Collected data
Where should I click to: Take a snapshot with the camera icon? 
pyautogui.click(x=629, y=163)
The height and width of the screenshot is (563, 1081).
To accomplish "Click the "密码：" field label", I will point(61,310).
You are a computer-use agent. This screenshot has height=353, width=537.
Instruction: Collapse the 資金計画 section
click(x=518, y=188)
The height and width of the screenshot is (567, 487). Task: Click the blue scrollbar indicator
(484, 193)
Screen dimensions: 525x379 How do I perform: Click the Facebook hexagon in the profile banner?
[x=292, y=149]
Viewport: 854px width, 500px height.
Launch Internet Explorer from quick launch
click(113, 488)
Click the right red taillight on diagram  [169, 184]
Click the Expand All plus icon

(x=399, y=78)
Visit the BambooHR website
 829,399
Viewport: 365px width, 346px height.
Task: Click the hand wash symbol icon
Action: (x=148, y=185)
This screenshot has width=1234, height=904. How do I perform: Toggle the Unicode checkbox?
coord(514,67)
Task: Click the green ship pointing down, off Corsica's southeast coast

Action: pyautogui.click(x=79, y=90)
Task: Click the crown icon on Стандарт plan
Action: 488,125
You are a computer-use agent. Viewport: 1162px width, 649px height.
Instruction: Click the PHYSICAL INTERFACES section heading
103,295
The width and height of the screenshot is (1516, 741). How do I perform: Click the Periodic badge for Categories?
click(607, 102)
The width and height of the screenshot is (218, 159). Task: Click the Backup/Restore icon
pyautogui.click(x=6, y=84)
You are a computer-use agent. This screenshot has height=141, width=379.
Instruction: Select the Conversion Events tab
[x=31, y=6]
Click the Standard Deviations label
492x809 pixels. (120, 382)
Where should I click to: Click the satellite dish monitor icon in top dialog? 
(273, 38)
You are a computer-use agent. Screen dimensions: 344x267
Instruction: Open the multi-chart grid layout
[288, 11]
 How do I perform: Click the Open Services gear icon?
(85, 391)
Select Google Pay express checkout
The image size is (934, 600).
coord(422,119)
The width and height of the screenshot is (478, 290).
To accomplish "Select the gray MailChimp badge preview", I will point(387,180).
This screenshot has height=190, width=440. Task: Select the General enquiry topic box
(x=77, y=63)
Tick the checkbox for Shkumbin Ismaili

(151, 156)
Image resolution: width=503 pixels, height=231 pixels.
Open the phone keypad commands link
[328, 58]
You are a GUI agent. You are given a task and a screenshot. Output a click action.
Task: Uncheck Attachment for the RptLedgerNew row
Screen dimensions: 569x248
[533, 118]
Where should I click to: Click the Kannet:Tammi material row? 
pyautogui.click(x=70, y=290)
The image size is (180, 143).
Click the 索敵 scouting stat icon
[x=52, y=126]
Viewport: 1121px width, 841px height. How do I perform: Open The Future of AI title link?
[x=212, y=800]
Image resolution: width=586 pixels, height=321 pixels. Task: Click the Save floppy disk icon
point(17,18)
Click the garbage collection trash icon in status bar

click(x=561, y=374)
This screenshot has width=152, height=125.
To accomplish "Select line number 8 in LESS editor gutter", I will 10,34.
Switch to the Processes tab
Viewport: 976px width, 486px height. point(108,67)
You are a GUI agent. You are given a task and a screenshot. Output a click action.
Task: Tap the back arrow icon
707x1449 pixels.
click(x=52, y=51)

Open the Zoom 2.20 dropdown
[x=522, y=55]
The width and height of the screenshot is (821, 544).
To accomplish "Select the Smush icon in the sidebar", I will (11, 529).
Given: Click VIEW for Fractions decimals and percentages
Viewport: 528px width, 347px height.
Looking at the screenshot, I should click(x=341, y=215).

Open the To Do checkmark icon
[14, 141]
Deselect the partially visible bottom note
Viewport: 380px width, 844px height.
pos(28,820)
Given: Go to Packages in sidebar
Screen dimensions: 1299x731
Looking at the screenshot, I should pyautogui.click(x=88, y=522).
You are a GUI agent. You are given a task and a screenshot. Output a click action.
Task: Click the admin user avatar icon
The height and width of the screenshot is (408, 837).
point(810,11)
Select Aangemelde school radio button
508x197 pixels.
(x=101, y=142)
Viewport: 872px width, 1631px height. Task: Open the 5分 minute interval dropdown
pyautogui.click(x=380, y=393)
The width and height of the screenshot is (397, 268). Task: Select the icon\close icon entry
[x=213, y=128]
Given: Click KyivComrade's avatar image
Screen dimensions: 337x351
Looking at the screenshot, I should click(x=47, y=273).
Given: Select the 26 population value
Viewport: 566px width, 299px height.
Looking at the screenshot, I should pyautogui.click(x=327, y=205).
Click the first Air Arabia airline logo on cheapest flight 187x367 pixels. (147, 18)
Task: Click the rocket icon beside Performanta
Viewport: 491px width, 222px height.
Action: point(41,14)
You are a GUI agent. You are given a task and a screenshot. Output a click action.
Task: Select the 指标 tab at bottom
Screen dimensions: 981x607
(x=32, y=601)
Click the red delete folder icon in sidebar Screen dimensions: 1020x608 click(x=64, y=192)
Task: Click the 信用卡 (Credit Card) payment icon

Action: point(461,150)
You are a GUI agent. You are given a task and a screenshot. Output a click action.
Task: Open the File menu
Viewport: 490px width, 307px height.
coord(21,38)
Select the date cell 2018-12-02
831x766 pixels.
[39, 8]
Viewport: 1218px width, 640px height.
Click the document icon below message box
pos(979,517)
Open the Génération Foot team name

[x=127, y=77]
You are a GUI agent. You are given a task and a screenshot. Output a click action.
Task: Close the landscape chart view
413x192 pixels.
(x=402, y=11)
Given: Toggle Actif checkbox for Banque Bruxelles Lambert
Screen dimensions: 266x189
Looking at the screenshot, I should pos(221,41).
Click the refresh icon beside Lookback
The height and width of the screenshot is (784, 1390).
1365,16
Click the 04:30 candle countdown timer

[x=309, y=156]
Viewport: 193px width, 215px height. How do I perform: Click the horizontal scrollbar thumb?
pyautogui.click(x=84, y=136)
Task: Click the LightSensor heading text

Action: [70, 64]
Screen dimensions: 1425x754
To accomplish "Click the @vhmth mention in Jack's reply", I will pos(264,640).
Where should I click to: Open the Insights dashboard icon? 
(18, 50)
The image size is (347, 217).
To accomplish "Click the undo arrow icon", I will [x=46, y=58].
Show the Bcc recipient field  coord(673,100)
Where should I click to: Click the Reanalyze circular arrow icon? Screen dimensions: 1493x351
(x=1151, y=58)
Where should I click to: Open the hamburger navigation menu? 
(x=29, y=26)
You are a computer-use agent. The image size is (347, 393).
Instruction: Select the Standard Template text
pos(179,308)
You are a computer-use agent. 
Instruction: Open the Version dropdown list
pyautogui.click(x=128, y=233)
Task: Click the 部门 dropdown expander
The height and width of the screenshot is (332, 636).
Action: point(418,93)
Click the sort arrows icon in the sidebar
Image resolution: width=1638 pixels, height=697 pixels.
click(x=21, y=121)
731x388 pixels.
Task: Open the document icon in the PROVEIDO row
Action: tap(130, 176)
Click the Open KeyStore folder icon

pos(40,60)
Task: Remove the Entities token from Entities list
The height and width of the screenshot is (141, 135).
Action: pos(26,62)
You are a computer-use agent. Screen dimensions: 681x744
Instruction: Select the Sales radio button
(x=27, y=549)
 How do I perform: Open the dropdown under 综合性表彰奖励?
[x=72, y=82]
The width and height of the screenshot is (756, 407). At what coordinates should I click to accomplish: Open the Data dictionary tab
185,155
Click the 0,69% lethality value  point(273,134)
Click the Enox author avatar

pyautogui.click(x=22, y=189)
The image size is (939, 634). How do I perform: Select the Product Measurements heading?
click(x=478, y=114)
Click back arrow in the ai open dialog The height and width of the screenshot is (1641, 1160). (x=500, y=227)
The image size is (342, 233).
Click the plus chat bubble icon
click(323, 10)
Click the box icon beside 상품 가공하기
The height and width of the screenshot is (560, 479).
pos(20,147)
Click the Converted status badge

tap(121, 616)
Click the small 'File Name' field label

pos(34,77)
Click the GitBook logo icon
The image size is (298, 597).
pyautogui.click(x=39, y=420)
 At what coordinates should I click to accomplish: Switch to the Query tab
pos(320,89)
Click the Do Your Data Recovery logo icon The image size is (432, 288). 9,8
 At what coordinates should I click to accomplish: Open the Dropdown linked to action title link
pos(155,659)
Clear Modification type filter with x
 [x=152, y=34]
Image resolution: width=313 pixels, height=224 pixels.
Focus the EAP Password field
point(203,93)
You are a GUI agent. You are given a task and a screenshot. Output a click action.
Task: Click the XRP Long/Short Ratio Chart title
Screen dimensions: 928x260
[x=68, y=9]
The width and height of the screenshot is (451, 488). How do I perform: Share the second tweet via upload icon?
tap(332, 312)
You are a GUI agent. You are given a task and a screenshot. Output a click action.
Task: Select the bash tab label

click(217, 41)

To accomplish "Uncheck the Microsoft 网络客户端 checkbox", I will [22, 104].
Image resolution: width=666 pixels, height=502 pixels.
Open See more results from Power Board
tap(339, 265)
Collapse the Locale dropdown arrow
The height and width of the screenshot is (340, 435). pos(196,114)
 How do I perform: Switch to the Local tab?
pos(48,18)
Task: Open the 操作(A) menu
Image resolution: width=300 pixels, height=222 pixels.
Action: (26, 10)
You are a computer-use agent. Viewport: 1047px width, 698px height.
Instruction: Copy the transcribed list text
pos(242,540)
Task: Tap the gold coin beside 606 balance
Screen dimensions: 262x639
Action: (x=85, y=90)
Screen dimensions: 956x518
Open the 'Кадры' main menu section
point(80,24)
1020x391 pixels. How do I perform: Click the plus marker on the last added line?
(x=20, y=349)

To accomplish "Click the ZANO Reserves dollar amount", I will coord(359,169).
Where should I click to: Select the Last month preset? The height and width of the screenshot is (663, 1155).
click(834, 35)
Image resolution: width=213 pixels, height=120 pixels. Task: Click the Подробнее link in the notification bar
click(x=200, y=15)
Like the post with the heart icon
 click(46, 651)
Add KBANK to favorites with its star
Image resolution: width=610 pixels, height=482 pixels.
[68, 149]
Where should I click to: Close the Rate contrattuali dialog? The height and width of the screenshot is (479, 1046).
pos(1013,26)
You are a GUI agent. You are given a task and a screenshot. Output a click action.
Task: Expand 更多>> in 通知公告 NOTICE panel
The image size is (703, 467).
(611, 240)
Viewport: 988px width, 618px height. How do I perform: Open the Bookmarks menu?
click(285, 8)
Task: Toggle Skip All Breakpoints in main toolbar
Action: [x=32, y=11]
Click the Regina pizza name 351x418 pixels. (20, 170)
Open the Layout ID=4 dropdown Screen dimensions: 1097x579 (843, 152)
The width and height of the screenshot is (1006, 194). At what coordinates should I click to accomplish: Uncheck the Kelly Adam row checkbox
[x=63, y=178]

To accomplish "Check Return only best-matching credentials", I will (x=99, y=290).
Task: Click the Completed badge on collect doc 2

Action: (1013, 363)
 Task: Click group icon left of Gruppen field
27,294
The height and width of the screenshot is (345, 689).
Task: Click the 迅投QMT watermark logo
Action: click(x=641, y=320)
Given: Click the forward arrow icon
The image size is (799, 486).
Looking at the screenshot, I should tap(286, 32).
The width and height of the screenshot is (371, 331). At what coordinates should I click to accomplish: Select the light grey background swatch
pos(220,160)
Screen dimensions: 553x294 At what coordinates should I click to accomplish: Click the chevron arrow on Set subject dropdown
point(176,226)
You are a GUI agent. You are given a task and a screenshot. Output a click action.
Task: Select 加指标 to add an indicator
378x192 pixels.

Exercise objective —
An exact, complete copy of the lines above from the one with "Given: Toggle Actif" through the one with "Screen dimensions: 1425x754" is the whole answer.

The answer —
Given: Toggle Actif checkbox for Banque Bruxelles Lambert
Screen dimensions: 266x189
Looking at the screenshot, I should pos(221,41).
Click the refresh icon beside Lookback
The height and width of the screenshot is (784, 1390).
1365,16
Click the 04:30 candle countdown timer

[x=309, y=156]
Viewport: 193px width, 215px height. How do I perform: Click the horizontal scrollbar thumb?
pyautogui.click(x=84, y=136)
Task: Click the LightSensor heading text

Action: [70, 64]
Screen dimensions: 1425x754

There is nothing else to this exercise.